1. **Find the center and the spread:** The mean (average) of our data is 50, which is like the center point. The standard deviation is 5.5, which tells us how spread out our data typically is, like a "step size".
2. **Calculate the distance from the center:**
* To go from the center (50) down to 39, we subtract: $50 - 39 = 11$ units.
* To go from the center (50) up to 61, we subtract: $61 - 50 = 11$ units.
* Both 39 and 61 are 11 units away from our center of 50.
3. **Count how many "step sizes" away they are:** Since each standard deviation "step size" is 5.5 units, we can find out how many 5.5s fit into 11:
* $11 \div 5.5 = 2$.
* This means 39 is 2 "steps" (standard deviations) below the mean, and 61 is 2 "steps" above the mean.
4. **Use the "bell curve rule":** We learned a cool rule for normal distributions (bell curves):
* About 68% of the data falls within 1 standard deviation of the mean.
* About 95% of the data falls within 2 standard deviations of the mean.
* About 99.7% of the data falls within 3 standard deviations of the mean.
5. **Apply the rule:** Since our numbers (39 and 61) are exactly 2 standard deviations away from the mean on both sides, about 95% of the data values will be between 39 and 61!

Alternative answer

Answer: 95% Explain
This is a question about <normal distribution and the empirical rule (the 68-95-99.7 rule)>. The solving step is:

First, we need to understand what the mean and standard deviation mean. The mean (50) is like the average or center of our data. The standard deviation (5.5) tells us how spread out the data is from that average.
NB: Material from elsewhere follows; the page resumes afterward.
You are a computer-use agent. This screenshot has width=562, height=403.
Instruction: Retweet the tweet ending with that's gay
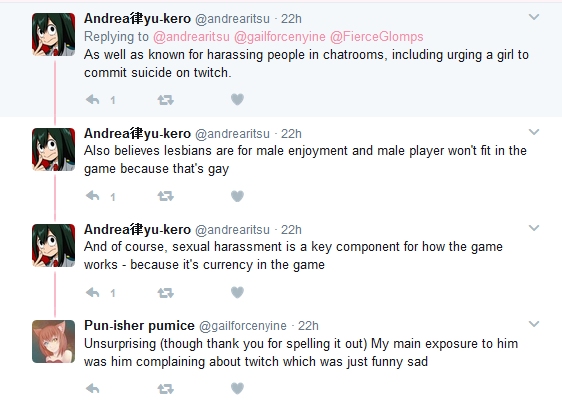[166, 196]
1. **Find the distance from the mean:**
* Let's see how far 39 is from the mean (50): 50 - 39 = 11.
* Let's see how far 61 is from the mean (50): 61 - 50 = 11.
Both 39 and 61 are 11 units away from the mean.

2. **Figure out how many standard deviations away this is:**
* We know one standard deviation is 5.5.
* So, we divide the distance (11) by the standard deviation (5.5): 11 / 5.5 = 2.
This means 39 is 2 standard deviations *below* the mean, and 61 is 2 standard deviations *above* the mean.

3. **Use the Empirical Rule:**
* There's a cool rule for normally distributed data called the "Empirical Rule" or "68-95-99.7 rule." It tells us:
* About 68% of the data falls within 1 standard deviation of the mean.
* About 95% of the data falls within 2 standard deviations of the mean.
* About 99.7% of the data falls within 3 standard deviations of the mean.
Since our range (from 39 to 61) is exactly 2 standard deviations away from the mean on both sides, we know that about 95% of the data values lie in this range.
The number of data values (250) isn't needed here because the question asks for a percentage!

Alternative answer

Answer: 95% Explain
This is a question about <how data spreads around an average in a normal distribution>. The solving step is:

First, we need to understand what the numbers mean. We have an average (mean) of 50, and a "typical spread" (standard deviation) of 5.5. This spread tells us how far away numbers usually are from the average.

Next, let's see how far away the numbers 39 and 61 are from our average of 50:
1. For 39: It's smaller than the average. The difference is 50 - 39 = 11.
2. For 61: It's larger than the average. The difference is 61 - 50 = 11.

Now, let's see how many "typical spread steps" (standard deviations) these differences represent. We divide the difference by the standard deviation:
1. For 39: 11 ÷ 5.5 = 2. So, 39 is 2 standard deviations below the average.
2. For 61: 11 ÷ 5.5 = 2. So, 61 is 2 standard deviations above the average.

So, we are looking for the percentage of data that falls between 2 standard deviations below the average and 2 standard deviations above the average.

I remember a cool rule we learned in school for normal distributions:
* About 68% of the data is usually within 1 standard deviation from the average.
* About 95% of the data is usually within 2 standard deviations from the average.
* About 99.7% of the data is usually within 3 standard deviations from the average.

Since both 39 and 61 are exactly 2 standard deviations away from the mean (one on each side), approximately 95% of the data lies between these two values.